Pixel coordinate grounding data
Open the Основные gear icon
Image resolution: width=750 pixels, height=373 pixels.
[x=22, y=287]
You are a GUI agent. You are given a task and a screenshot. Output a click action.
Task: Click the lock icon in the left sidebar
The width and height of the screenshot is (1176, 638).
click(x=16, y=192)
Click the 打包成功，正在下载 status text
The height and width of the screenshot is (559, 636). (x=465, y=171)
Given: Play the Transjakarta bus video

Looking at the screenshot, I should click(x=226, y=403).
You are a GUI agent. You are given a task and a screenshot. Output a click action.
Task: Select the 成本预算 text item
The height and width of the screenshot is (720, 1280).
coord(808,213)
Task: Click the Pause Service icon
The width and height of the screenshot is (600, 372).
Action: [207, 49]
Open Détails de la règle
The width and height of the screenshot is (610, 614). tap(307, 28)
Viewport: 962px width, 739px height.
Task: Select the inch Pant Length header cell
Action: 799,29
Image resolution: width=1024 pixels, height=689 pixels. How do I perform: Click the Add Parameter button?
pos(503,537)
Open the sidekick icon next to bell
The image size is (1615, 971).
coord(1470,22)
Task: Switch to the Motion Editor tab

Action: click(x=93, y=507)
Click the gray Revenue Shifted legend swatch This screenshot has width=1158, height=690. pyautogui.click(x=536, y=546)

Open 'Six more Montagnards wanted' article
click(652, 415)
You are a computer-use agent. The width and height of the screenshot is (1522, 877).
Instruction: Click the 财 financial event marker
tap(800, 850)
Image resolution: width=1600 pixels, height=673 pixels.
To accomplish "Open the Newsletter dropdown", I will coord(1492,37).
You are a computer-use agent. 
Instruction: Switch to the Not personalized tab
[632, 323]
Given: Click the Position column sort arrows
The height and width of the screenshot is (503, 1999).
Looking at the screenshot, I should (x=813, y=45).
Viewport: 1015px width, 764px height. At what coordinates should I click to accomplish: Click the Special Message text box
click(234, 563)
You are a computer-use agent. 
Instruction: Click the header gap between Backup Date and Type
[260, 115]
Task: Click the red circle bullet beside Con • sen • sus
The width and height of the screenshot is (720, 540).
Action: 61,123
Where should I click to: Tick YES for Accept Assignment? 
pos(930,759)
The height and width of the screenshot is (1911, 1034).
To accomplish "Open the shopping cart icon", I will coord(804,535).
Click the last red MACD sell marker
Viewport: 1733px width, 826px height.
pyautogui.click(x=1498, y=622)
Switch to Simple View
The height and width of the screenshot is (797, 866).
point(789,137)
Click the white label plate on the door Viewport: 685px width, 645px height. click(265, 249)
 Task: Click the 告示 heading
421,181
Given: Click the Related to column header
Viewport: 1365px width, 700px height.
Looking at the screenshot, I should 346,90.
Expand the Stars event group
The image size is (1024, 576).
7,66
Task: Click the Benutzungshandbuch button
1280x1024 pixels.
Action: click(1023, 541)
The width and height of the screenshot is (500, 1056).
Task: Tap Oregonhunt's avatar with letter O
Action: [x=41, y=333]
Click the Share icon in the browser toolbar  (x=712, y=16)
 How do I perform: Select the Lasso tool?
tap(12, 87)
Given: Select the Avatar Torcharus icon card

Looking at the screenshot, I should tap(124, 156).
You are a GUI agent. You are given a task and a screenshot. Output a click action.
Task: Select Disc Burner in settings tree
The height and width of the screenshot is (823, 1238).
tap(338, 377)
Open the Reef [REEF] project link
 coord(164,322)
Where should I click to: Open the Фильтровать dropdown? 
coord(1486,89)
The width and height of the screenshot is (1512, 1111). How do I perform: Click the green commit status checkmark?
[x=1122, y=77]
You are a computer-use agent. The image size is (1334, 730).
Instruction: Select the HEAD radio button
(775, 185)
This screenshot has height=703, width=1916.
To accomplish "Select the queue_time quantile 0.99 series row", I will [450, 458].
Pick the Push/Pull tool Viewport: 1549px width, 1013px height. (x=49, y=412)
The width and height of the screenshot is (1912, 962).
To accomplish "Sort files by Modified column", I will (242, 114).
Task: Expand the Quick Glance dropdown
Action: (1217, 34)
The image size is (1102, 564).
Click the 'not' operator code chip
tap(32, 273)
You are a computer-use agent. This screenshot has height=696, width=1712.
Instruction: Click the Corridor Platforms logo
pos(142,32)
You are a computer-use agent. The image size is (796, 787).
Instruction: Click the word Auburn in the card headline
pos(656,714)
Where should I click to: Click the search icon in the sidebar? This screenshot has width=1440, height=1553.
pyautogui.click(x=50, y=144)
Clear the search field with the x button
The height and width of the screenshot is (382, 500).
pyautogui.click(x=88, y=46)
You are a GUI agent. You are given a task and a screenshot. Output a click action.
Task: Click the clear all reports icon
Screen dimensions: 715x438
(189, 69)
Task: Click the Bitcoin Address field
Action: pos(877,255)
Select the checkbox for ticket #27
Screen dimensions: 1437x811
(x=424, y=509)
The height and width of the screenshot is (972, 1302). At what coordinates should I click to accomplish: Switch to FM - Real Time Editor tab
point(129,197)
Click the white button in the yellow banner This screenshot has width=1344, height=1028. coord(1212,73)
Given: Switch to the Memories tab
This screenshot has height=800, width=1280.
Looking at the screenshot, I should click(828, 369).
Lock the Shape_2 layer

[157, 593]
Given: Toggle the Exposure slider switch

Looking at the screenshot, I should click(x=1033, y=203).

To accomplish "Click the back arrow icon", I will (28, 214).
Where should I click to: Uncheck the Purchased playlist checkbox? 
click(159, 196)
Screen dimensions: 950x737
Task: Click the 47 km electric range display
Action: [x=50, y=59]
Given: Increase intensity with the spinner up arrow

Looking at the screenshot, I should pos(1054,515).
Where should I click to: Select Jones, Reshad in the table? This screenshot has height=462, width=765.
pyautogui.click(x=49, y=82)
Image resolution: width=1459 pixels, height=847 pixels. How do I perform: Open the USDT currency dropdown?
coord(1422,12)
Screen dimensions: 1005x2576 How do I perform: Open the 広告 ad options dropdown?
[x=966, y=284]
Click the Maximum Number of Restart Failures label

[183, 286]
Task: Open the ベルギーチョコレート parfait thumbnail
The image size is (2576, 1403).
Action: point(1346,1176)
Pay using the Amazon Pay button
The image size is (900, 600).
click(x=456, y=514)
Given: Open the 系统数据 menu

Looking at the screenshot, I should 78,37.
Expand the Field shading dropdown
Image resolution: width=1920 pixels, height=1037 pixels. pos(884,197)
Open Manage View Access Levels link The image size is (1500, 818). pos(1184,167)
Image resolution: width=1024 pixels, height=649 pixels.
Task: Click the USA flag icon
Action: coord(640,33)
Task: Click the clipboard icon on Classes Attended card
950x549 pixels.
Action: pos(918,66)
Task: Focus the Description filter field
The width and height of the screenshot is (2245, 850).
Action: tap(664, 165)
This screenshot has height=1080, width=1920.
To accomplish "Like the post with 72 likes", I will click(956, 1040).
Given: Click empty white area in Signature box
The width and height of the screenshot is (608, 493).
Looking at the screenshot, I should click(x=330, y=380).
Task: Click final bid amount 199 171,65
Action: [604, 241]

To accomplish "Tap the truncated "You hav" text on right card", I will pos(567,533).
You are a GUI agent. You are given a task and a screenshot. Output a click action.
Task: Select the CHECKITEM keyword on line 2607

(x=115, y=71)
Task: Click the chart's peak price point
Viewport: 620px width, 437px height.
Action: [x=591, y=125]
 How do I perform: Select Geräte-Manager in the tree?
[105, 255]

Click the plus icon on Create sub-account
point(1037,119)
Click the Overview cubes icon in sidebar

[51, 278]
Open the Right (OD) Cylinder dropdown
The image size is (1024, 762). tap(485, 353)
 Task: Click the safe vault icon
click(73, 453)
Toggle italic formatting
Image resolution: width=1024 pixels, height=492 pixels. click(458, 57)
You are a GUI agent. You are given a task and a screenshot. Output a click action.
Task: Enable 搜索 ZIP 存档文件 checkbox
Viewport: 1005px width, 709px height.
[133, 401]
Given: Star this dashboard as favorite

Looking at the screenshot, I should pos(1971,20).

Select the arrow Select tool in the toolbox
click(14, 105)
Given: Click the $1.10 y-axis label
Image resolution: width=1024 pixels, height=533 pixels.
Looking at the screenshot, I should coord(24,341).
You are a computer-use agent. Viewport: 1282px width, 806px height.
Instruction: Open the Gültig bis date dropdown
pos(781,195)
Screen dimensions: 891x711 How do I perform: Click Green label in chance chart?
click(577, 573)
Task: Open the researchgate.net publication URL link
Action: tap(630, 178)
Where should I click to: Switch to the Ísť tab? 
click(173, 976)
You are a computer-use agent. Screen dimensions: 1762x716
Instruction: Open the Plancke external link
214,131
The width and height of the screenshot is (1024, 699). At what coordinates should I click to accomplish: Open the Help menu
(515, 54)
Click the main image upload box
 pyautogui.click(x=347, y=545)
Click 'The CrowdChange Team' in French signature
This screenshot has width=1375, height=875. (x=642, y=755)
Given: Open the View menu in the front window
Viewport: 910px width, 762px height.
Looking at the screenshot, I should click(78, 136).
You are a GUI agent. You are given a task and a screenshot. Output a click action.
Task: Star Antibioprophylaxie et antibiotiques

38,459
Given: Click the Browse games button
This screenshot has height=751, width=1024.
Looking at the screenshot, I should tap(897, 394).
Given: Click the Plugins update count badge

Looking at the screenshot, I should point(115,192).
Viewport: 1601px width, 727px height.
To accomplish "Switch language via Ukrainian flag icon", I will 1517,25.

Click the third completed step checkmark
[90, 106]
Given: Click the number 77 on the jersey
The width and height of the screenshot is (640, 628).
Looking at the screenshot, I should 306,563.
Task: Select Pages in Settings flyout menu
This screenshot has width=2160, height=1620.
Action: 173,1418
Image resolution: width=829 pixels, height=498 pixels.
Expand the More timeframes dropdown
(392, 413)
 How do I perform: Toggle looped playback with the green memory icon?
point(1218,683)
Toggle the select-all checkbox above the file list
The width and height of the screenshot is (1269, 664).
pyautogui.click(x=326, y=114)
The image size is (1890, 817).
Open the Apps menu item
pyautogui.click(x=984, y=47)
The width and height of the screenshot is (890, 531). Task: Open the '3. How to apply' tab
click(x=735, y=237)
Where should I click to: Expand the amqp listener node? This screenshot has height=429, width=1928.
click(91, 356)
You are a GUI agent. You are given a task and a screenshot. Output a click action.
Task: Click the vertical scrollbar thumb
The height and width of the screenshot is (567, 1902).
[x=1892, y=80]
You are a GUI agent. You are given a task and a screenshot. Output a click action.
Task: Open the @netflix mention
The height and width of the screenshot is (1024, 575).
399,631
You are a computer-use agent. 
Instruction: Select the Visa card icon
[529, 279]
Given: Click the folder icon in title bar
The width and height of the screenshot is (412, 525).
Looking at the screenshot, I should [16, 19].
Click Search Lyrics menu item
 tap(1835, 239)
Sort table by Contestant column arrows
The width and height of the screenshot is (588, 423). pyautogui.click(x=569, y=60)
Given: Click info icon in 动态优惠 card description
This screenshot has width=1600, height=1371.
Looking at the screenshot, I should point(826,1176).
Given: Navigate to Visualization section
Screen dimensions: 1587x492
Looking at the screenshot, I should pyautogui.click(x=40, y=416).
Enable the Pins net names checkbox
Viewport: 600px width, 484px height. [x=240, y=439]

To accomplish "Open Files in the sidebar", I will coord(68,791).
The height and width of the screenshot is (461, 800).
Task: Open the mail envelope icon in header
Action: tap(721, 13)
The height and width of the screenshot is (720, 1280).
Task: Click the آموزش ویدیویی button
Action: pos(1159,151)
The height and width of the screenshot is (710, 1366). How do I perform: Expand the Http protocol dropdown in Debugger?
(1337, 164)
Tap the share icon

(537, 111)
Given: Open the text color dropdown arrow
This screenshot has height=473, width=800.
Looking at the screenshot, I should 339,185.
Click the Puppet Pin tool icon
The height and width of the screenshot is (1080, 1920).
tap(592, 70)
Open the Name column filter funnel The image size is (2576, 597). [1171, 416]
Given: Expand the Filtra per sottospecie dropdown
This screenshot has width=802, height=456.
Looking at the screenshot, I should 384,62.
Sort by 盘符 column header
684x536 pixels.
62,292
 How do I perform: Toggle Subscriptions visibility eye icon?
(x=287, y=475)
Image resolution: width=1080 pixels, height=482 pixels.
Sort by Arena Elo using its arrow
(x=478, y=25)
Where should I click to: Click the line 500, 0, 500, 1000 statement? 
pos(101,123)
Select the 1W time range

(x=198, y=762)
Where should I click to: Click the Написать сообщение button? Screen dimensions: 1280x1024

[WHAT THE EXERCISE ASKS] Pull out the lines above in which the word "filter" appears.

[TASK RESPONSE]
Task: Focus the Description filter field
Open the Name column filter funnel The image size is (2576, 597). [1171, 416]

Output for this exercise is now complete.